Author :Simon X. B. Zhao Release :2023-03-29 Genre :Political Science Kind :eBook Book Rating :937/5 ( reviews)
Download or read book Comparative Studies on Pandemic Control Policies and the Resilience of Society written by Simon X. B. Zhao. This book was released on 2023-03-29. Available in PDF, EPUB and Kindle. Book excerpt: This book documents and analyses the differentiated control policies, the determinant factors behind, social resilience, and international relations during the pandemic from a comparative perspective in a facts-based, data-supporting manner. The intermittent outbreak of cases, public sentiments after long anxiety, questions over the efficacy of vaccines, have forced governments as well as the public to rethink differing approaches and policies in the combat against not just COVID, but the delta variant.
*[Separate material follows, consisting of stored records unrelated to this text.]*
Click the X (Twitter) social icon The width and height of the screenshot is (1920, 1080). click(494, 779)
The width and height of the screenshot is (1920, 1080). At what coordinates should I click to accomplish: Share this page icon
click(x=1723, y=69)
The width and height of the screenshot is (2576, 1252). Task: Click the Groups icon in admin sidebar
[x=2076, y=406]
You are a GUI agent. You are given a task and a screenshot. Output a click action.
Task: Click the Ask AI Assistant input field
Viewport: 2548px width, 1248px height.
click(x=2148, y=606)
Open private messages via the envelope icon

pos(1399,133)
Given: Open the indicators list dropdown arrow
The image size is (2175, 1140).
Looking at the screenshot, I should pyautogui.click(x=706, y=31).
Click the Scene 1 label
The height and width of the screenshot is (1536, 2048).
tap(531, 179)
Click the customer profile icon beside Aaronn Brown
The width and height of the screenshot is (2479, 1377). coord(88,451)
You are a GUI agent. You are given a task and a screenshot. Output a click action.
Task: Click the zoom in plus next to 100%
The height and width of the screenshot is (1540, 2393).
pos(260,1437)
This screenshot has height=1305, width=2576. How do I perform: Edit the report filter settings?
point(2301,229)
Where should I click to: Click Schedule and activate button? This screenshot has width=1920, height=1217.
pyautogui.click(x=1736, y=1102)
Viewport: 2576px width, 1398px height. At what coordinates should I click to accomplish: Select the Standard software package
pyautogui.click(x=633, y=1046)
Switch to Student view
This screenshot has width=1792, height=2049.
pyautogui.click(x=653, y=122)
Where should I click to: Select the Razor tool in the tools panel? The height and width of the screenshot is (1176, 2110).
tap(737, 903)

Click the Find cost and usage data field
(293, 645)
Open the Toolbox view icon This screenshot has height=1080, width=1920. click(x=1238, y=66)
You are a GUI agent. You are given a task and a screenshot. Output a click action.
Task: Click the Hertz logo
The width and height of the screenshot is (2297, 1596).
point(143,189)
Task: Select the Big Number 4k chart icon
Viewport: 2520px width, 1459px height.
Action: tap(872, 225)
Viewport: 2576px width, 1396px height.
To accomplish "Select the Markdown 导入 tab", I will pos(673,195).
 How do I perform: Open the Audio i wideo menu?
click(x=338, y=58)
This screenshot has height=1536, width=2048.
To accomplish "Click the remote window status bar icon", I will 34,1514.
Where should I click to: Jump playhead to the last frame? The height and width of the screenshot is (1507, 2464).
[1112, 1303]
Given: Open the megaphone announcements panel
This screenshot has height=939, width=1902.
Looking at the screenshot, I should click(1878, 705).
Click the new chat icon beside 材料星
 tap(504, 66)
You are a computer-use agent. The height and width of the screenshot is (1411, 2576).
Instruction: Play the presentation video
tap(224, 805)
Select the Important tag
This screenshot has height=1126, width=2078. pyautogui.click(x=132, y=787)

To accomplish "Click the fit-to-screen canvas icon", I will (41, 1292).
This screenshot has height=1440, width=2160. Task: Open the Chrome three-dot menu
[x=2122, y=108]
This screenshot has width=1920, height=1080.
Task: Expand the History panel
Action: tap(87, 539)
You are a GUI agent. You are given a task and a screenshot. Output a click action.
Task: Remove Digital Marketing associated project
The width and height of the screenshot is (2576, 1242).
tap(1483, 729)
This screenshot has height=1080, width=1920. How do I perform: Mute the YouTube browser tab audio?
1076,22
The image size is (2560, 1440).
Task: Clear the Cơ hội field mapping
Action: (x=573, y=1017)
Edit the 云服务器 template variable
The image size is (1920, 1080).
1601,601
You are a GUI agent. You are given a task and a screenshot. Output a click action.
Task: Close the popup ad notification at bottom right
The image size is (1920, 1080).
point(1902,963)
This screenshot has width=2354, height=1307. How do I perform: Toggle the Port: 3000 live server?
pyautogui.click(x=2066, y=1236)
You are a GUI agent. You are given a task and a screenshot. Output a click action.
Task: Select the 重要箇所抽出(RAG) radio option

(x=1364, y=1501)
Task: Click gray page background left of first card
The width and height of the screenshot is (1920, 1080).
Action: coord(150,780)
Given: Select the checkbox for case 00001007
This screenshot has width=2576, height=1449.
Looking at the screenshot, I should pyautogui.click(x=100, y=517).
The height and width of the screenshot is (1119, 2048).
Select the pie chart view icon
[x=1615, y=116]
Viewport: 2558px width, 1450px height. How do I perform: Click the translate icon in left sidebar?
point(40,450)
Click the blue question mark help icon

In this context, this book establishes itself as a timely product, perhaps the first of its kind, to provide a widely covered individual country-based observation of policies, with an emphasis on multidimensional determinant factors behind the policies. A comparative study of social resilience during the pandemic constitutes another highlight of the book. The different policies tested social resilience differently in parameters such as mortality rates, vaccination coverage, social mobility, travel arrangements, trust in government, and general human development. Above and beyond observations and analyses at local and national levels, this book expands its scope to incorporate international relations, contemplating over the impacts of the pandemic on international relations, power shifts, and new world/global orders, crystallized in the indisputable rise of China.